The WHO declared the DRC Ebola outbreak a public health emergency of international concern on May 17.

In an Ebola outbreak, speed saves lives.

A non-Ebola Zaire strain of the virus has been detected in the DRC outbreak, with sequencing ongoing.

The Ervebo Ebola vaccine is effective against the Ebola Zaire strain but not against the Sudan or Bundibugyo strains.

Congo has a stockpile of treatments and approximately 2,000 doses of the Ervebo Ebola vaccine.

Initial test results did not confirm Ebola, but a new laboratory analysis confirmed it.

The WHO sent a team to Congo to help investigate the outbreak and collect samples.

Congo has a strong track record in Ebola response and control.

The 2018–2020 Ebola outbreak in eastern Congo killed more than 1,000 people.

The 2018–2020 Ebola outbreak in eastern Congo was caused by the Ebola Zaire strain.

The West Africa Ebola outbreak from 2014 to 2016 killed more than 11,000 people.

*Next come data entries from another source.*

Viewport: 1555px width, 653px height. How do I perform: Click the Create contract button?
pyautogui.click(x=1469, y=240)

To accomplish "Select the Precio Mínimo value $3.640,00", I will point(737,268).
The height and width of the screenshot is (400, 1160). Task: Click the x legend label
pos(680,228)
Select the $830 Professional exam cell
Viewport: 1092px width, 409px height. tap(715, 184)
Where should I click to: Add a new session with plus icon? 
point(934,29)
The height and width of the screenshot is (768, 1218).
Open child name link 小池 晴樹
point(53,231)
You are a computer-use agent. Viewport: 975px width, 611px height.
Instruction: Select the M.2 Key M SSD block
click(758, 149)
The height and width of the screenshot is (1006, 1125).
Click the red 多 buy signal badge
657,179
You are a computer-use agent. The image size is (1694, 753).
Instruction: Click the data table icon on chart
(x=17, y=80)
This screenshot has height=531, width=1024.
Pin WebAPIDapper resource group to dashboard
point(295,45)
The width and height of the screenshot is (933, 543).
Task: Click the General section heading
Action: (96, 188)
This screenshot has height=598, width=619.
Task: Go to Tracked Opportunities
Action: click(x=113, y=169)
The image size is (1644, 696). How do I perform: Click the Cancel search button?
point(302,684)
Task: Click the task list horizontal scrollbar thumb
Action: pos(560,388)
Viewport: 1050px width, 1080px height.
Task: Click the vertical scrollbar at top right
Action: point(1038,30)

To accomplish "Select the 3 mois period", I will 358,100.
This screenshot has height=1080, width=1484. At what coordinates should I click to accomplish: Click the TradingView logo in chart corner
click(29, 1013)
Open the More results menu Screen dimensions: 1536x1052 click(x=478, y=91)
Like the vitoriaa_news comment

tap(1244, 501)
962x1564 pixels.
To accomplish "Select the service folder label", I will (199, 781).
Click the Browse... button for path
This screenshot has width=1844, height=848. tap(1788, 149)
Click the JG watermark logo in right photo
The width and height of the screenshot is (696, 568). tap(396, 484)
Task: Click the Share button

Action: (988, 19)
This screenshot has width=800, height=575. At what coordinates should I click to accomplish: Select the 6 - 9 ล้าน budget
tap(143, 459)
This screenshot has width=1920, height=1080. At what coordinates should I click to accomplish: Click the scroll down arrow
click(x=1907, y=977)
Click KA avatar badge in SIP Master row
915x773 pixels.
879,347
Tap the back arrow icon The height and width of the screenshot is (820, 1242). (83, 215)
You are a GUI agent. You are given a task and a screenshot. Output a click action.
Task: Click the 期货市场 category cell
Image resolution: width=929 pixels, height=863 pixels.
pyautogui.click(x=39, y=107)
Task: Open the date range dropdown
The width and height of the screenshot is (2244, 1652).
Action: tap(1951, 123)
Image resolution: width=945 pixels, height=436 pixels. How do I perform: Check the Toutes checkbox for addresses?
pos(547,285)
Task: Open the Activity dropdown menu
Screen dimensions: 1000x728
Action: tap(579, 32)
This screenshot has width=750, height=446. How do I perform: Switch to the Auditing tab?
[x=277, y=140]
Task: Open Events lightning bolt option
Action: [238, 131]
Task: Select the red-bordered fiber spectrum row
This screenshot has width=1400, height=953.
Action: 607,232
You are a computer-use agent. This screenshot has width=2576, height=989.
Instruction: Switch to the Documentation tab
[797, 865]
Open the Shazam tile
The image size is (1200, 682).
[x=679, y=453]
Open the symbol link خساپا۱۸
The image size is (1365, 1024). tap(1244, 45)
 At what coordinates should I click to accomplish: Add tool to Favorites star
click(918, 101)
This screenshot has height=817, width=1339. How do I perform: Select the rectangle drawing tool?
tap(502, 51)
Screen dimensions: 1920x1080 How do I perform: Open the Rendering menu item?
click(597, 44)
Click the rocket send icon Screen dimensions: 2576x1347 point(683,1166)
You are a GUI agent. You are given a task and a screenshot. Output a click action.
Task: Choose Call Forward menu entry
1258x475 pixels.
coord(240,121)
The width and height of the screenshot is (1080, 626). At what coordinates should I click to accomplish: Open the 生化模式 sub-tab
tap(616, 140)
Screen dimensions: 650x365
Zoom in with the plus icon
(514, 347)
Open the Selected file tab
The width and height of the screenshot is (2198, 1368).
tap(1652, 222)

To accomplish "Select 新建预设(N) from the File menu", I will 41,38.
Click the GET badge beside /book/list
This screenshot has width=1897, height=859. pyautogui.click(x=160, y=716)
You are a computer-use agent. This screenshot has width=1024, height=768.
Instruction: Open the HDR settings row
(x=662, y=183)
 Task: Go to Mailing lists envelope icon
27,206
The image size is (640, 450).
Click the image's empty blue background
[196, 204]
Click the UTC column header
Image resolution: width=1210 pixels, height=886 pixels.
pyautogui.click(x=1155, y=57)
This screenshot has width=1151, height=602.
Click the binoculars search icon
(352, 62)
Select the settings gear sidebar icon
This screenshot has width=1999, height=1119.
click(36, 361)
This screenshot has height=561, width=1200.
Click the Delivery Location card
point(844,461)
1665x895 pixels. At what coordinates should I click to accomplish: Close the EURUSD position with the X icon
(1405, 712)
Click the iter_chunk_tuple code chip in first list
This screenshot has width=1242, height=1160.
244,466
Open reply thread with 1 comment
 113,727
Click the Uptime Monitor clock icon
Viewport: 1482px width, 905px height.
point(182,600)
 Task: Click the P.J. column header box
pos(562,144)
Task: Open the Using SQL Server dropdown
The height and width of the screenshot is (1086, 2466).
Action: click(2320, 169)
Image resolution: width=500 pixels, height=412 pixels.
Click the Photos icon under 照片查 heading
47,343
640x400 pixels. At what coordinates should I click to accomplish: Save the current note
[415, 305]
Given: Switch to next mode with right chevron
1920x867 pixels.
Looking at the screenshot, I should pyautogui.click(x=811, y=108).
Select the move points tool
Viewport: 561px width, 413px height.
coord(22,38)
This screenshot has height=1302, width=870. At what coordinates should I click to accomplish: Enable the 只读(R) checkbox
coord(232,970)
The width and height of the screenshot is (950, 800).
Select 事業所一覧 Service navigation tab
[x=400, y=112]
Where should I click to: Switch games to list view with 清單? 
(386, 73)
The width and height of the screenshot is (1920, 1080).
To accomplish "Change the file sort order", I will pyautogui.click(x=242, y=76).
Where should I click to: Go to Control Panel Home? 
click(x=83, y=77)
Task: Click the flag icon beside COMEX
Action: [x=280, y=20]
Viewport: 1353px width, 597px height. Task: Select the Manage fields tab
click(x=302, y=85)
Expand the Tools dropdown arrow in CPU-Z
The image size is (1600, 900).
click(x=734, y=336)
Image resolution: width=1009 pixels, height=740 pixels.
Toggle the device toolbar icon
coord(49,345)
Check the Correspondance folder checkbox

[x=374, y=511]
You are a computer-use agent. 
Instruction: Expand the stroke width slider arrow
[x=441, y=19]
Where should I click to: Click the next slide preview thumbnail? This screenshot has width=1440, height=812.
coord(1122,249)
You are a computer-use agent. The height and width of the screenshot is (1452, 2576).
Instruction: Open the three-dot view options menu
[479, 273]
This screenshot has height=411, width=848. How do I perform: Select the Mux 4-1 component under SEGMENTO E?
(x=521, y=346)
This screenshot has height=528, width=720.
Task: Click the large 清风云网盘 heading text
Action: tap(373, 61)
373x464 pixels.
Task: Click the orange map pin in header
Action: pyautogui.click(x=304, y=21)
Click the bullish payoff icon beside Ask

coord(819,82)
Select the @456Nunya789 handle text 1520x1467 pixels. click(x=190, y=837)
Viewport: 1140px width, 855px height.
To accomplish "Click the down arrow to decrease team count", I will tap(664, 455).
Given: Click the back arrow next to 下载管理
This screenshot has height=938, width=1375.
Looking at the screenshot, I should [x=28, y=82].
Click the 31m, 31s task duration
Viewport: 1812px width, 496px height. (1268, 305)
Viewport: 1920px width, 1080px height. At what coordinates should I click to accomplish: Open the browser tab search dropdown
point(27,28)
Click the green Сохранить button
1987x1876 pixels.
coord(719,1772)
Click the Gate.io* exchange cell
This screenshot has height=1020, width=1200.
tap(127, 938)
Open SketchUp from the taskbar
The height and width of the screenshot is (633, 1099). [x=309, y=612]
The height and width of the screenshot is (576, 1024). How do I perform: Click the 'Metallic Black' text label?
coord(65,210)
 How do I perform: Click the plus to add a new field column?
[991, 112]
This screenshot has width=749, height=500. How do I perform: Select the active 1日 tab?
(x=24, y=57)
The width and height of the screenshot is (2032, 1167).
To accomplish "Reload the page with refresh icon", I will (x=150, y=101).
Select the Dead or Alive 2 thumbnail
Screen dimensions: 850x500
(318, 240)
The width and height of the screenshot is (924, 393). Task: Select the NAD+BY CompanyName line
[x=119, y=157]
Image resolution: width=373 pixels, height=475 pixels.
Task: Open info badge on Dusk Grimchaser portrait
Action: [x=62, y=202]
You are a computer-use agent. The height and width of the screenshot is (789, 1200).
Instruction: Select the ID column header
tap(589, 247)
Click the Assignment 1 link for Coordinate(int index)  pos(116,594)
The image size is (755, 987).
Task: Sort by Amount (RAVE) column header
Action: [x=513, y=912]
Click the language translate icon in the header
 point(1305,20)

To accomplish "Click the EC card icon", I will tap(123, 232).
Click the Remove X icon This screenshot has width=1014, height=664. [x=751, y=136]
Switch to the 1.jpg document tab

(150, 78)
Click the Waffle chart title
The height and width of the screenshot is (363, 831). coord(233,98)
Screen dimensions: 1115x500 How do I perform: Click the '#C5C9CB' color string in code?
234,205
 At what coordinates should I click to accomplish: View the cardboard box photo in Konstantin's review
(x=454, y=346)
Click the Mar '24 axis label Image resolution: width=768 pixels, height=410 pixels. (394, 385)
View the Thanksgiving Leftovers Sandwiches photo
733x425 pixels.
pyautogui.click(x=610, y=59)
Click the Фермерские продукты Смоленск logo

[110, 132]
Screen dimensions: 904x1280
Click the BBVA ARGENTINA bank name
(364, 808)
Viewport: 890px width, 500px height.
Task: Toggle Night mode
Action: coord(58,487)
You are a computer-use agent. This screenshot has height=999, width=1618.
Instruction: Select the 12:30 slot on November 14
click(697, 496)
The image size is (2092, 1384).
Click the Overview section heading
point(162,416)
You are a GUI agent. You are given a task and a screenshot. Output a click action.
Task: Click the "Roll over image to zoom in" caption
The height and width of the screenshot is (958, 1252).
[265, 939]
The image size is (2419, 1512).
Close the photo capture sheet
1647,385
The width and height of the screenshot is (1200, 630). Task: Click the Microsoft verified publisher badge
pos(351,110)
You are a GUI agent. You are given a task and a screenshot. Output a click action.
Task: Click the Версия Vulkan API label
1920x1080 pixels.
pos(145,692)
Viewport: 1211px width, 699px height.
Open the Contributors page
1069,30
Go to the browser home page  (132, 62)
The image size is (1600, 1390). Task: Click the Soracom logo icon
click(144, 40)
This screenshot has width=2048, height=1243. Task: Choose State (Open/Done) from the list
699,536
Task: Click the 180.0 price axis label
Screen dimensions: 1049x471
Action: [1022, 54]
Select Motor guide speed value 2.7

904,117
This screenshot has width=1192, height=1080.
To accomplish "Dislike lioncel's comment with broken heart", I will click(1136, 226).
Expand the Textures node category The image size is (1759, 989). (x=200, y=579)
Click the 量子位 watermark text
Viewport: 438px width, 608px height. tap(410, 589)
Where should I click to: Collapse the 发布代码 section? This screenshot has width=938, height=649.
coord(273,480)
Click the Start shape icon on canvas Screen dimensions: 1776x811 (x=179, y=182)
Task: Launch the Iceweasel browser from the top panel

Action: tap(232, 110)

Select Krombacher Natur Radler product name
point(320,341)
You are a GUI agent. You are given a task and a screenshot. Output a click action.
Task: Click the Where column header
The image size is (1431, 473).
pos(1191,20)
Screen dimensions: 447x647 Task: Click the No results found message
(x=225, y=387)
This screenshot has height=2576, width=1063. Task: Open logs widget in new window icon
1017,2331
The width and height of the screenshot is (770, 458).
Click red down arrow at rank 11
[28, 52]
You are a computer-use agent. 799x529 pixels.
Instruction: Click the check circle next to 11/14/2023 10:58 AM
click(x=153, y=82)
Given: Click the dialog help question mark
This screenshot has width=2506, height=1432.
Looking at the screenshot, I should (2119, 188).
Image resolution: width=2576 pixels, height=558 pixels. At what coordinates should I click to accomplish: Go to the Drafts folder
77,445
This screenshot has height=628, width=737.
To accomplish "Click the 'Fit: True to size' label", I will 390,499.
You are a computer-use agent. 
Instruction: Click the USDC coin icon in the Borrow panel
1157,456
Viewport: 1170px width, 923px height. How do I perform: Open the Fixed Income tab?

Congo and health workers have high levels of experience from past Ebola outbreaks and existing infrastructure such as laboratories.

Expertise and equipment need to be delivered quickly to respond to the Ebola outbreak.

An article about the DRC Ebola outbreak was published on May 16, 2026.

A file photo shows a health worker spraying disinfectant on a colleague at an Ebola treatment center in Beni, eastern Congo, dated September 9, 2018.

Uganda confirmed one death linked to an Ebola case imported from Congo.

A Congolese man died in Kampala, Uganda, of the Bundibugyo virus strain.

The Ugandan Ebola patient was tested posthumously after Congo confirmed its Ebola outbreak.

The DRC Ebola outbreak has 80 people dead according to the DRC health ministry.

Samples confirmed eight cases of the Bundibugyo strain of Ebola virus in Rwampara, Mongwalu and Bunia health zones.

The suspected index case of the DRC Ebola outbreak was a nurse who died at the Evangelical Medical Centre in Bunia.

All but one of Congo's 16 previous Ebola outbreaks were caused by the Zaire strain.

Free care has started in four priority health zones in Ituri.

Ituri province is more than 620 miles from Congo's capital, Kinshasa.

Outlets disagree: Multiple outlets (wtvq.com, jamaica-gleaner.com, lex18.com) report Ituri province is more than 1,000 kilometres (approximately 620 miles) from Kinshasa, which is consistent with the existing cluster's figure of 'more than 620 miles.' These are equivalent measurements and do not represent a true contest.

What caused what?

Outlets have asserted 5 cause-and-effect claims on this story. We report those as what they are — outlets' assertions — and never as findings.

Verified causes: insufficient data — and that's deliberate.

Confirming that one event actually caused another takes weeks of measurable data (incident counts, prices, casualty figures), not headlines. This story currently has no measurement series — below the threshold where statistical testing means anything. Rather than guess, we wait. When enough data accumulates, verified findings will appear here with the test methods shown.